Interface element entries

————————

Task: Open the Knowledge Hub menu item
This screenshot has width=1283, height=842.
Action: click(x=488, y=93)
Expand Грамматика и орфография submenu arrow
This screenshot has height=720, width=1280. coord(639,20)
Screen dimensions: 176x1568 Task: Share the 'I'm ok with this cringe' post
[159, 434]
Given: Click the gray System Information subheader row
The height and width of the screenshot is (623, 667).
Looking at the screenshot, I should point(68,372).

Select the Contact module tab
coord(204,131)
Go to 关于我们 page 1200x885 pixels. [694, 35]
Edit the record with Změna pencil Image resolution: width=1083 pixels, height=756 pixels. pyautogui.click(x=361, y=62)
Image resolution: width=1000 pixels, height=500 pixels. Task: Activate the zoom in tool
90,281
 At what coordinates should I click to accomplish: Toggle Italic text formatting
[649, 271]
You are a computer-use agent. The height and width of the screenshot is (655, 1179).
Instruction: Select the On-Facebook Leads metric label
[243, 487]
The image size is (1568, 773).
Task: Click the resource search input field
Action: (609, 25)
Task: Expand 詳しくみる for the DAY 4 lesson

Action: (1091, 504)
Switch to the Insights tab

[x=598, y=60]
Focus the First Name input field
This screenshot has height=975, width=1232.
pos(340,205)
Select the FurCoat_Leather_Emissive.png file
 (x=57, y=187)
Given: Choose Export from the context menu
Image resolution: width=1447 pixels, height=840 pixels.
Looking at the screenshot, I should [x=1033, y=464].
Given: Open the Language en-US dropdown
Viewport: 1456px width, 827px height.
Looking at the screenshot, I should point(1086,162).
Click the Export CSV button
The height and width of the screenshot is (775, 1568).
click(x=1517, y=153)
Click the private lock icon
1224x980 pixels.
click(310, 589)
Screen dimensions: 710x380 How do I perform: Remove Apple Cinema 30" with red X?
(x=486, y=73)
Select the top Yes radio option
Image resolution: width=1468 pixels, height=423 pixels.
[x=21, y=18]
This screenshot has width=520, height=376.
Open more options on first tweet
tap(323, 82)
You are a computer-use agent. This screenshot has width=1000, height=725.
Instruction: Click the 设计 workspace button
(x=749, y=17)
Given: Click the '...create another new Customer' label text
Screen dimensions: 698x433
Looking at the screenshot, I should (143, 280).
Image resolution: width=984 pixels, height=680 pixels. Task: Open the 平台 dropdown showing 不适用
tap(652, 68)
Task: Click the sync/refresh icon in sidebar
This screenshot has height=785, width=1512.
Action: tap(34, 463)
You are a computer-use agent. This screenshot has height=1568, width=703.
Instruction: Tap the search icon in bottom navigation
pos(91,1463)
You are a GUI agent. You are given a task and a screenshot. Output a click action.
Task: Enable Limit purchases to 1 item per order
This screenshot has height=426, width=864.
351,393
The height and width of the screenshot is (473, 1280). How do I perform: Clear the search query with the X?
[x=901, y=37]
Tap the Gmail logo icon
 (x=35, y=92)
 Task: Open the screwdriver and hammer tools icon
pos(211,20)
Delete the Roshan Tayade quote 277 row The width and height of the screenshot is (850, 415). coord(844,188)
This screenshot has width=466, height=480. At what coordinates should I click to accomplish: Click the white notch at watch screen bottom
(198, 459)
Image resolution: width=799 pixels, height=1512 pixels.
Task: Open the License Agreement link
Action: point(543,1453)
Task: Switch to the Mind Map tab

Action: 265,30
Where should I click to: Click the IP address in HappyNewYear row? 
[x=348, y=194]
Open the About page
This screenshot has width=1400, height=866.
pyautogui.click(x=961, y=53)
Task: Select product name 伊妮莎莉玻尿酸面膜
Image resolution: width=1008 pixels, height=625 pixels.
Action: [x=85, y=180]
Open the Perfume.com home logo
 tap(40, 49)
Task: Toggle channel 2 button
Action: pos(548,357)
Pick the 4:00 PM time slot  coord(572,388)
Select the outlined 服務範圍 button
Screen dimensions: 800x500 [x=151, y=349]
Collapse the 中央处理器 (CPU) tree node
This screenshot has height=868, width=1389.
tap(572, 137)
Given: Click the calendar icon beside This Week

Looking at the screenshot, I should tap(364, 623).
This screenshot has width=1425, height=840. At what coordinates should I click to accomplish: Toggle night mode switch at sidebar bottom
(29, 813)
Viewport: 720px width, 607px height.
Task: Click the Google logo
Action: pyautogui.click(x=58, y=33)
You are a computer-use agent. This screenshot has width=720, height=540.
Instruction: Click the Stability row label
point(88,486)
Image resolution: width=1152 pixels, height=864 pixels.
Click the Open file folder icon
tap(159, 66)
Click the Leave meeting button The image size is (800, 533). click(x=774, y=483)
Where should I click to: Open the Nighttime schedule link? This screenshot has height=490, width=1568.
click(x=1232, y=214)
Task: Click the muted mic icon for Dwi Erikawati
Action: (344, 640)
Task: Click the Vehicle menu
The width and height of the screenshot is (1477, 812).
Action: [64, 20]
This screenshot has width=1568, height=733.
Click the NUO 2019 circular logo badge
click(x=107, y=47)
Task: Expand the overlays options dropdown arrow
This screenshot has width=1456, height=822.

————————

• SET TASK: Copy the entries above word for word, starting at the line that contains "Given: Click the gray" and ending after the line that contains "Action: (1091, 504)".

• PROBLEM SOLUTION:
Given: Click the gray System Information subheader row
The height and width of the screenshot is (623, 667).
Looking at the screenshot, I should point(68,372).

Select the Contact module tab
coord(204,131)
Go to 关于我们 page 1200x885 pixels. [694, 35]
Edit the record with Změna pencil Image resolution: width=1083 pixels, height=756 pixels. pyautogui.click(x=361, y=62)
Image resolution: width=1000 pixels, height=500 pixels. Task: Activate the zoom in tool
90,281
 At what coordinates should I click to accomplish: Toggle Italic text formatting
[649, 271]
You are a computer-use agent. The height and width of the screenshot is (655, 1179).
Instruction: Select the On-Facebook Leads metric label
[243, 487]
The image size is (1568, 773).
Task: Click the resource search input field
Action: (609, 25)
Task: Expand 詳しくみる for the DAY 4 lesson

Action: (1091, 504)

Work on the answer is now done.